When the Germans invaded Poland at the start of World War II in September 1939, they began to rob and terrorize the Jewish population. Some Jews fled the town in 1939, but the Jewish population increased when the Germans resettled hundreds from nearby towns in Zelów. The ghetto population rose to more than 6,000 by early 1941. During this early stage of the war, local ethnic Germans were often brutal to the Jews, but some Poles and local Czechs were more sympathetic, even providing some food. Similarly, the German wholesale company Karl Lieb provided food vouchers to the local Jewish population. The Germans imprisoned several Polish women from Zelów in a female prison in Łódź for helping Jews and their fate remains unknown. A subcamp of the Nazi German prison in Sieradz was operated in Zelów, and another subcamp was located in the present-day district of Herbertów. Nevertheless, the Polish resistance movement was active in the town. In what must be a unique occurrence, two Jewish boys played on the Hitler Youth football team, a fact that brought an angry protest from one of their opponents. In spring 1942, ten Jews were publicly hanged with the Jewish population forced to watch. In June, some Jews were sent to the Chełmno extermination camp, where they were immediately gassed. About 100 were sent to the Łódź Ghetto. In August 1942, the remaining Jews were rounded up and held in a local factory and church. Some were murdered on the spot, about 150 were sent to the Łódź Ghetto, a few tried to hide, and the rest were sent to be murdered at Chełmno. The German occupation ended in 1945, and the town was restored to Poland, although with a Soviet-installed communist regime, which remained in power until the Fall of Communism in the 1980s.

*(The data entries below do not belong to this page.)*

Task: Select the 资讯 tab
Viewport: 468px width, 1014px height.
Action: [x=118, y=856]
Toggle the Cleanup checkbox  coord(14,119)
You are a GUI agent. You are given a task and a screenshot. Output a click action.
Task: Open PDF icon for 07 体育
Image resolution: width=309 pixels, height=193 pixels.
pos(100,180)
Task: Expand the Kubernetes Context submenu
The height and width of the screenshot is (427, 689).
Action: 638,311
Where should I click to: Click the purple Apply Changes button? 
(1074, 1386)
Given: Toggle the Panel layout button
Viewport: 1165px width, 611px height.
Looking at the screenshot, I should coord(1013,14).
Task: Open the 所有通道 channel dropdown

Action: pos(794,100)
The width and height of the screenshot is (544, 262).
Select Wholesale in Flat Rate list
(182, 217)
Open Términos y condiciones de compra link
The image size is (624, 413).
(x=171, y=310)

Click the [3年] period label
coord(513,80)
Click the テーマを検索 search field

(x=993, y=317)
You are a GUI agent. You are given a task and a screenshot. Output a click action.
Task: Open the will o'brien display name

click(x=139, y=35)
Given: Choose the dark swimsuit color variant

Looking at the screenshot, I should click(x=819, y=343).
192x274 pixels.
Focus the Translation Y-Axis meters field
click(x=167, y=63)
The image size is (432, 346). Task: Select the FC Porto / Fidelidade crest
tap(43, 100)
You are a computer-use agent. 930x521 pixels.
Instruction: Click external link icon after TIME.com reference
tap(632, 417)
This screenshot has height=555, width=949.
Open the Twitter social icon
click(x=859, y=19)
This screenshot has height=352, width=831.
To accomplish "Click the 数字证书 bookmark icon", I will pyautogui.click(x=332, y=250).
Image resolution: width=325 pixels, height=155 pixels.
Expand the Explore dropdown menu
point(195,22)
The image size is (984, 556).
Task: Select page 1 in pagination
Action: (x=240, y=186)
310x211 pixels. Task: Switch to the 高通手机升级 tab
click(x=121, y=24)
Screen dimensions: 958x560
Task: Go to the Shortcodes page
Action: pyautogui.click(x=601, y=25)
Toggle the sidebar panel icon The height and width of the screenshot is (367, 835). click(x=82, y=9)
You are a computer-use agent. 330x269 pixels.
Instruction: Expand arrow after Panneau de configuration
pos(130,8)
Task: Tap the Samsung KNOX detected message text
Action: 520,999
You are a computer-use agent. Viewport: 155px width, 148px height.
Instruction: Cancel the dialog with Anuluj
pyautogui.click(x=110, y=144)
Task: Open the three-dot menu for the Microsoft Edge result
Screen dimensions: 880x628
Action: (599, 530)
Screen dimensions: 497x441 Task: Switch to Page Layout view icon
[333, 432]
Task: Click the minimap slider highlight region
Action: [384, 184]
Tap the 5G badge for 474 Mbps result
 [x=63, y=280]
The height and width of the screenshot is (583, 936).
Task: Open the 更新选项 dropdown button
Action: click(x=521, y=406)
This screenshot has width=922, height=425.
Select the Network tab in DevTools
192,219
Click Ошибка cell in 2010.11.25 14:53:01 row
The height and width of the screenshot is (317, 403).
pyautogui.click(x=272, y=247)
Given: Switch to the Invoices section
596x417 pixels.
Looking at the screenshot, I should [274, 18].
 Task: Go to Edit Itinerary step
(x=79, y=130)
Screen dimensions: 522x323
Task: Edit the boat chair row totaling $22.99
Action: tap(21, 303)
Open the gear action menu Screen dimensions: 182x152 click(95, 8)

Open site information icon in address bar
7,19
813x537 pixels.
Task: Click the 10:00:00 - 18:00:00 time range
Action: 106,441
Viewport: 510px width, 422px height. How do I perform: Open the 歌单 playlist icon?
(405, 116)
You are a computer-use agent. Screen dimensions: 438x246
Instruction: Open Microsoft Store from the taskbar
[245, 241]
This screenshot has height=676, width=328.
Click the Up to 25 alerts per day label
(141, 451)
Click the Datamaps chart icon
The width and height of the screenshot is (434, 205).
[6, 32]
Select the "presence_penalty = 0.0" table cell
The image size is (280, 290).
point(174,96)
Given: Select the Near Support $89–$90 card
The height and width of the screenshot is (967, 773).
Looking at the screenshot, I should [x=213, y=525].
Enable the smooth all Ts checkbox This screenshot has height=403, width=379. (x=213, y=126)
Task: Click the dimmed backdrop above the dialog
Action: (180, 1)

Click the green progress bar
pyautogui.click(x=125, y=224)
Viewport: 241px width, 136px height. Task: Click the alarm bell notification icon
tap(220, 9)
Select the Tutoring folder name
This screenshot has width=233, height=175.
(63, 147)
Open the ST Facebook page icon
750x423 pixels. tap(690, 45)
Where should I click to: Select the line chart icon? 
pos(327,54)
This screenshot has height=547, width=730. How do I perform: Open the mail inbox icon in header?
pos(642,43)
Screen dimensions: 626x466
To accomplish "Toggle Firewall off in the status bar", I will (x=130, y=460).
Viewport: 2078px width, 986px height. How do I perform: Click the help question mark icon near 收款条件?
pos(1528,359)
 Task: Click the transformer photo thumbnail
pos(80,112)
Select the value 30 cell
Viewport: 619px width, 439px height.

Only about 40 Zelów Jews survived and found their way back to Zelów after the war. They found one of their synagogues burned and the other used as a storehouse. They soon left.

==Transport==
Zelów lies along voivodeship road which connects it to Bełchatów.

The nearest railway station is in Łask.

==Sports==
The local football club is Włókniarz Zelów. It competes in the lower leagues.